Question

Find the smallest natural number by which 392 must be multiplied so that the product is a perfect cube.then

Answer

**step1** Understanding the problem

The problem asks us to find the smallest natural number that, when multiplied by 392, results in a perfect cube. A perfect cube is a number that can be obtained by multiplying an integer by itself three times (e.g., $$1 \times 1 \times 1 = 1$$ is a perfect cube, $$2 \times 2 \times 2 = 8$$ is a perfect cube, $$3 \times 3 \times 3 = 27$$ is a perfect cube).

**step2** Prime factorization of 392

To find the missing factor, we first need to break down 392 into its prime factors.
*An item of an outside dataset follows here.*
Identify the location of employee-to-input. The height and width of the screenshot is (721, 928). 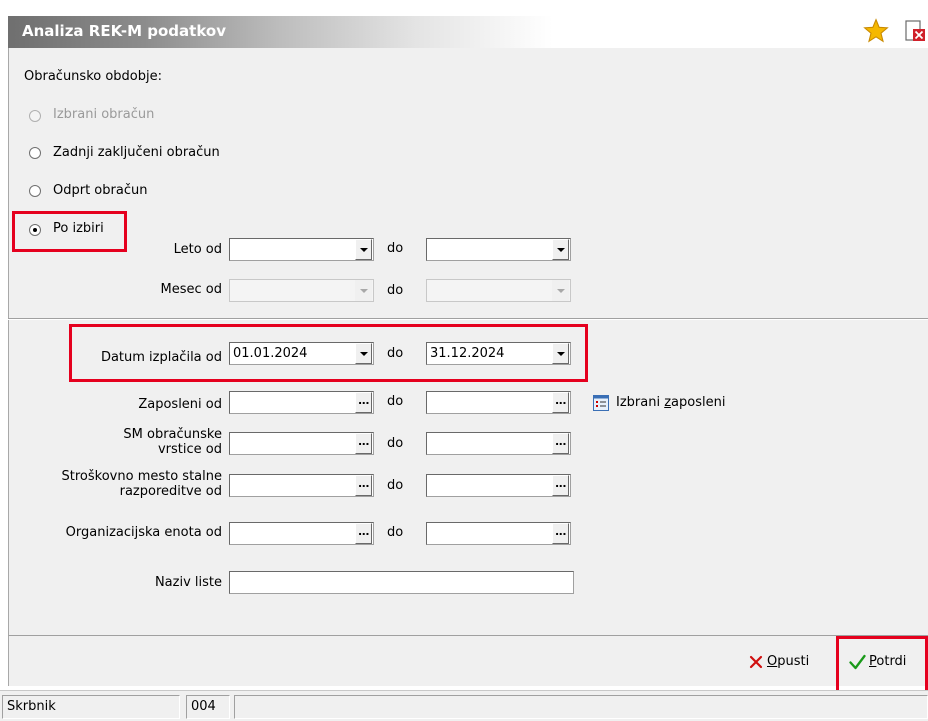
(498, 402).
We will divide 392 by the smallest prime numbers until we cannot divide further.
$$392 \div 2 = 196$$
$$196 \div 2 = 98$$
$$98 \div 2 = 49$$
Now, 49 is not divisible by 2, 3, or 5. It is divisible by 7.
$$49 \div 7 = 7$$
And 7 is a prime number.
So, the prime factorization of 392 is $$2 \times 2 \times 2 \times 7 \times 7$$.
We can write this using exponents as $$2^3 \times 7^2$$.

**step3** Analyzing exponents for a perfect cube

For a number to be a perfect cube, the exponent of each of its prime factors must be a multiple of 3. Let's look at the exponents in the prime factorization of 392 ($$2^3 \times 7^2$$):
- The prime factor 2 has an exponent of 3. This is already a multiple of 3 ($$3 \div 3 = 1$$), so we do not need any more factors of 2.
- The prime factor 7 has an exponent of 2. For it to be a multiple of 3, the smallest multiple of 3 greater than 2 is 3. Currently, we have $$7^2$$. To make it $$7^3$$, we need one more factor of 7.

**step4** Determining the missing factor

From the analysis in the previous step, we need one more factor of 7 to make the exponent of 7 a multiple of 3.
The missing factor is 7.

**step5** Finding the product and verifying

The smallest natural number by which 392 must be multiplied is 7.
Let's multiply 392 by 7:
$$392 \times 7 = 2744$$
Now, let's check if 2744 is a perfect cube.
We know that $$392 = 2^3 \times 7^2$$.
When we multiply it by 7, the new number is $$2^3 \times 7^2 \times 7 = 2^3 \times 7^3$$.
Since both exponents are multiples of 3, the number is a perfect cube.
We can also write $$2^3 \times 7^3 = (2 \times 7)^3 = 14^3$$.
Indeed, $$14 \times 14 \times 14 = 196 \times 14 = 2744$$.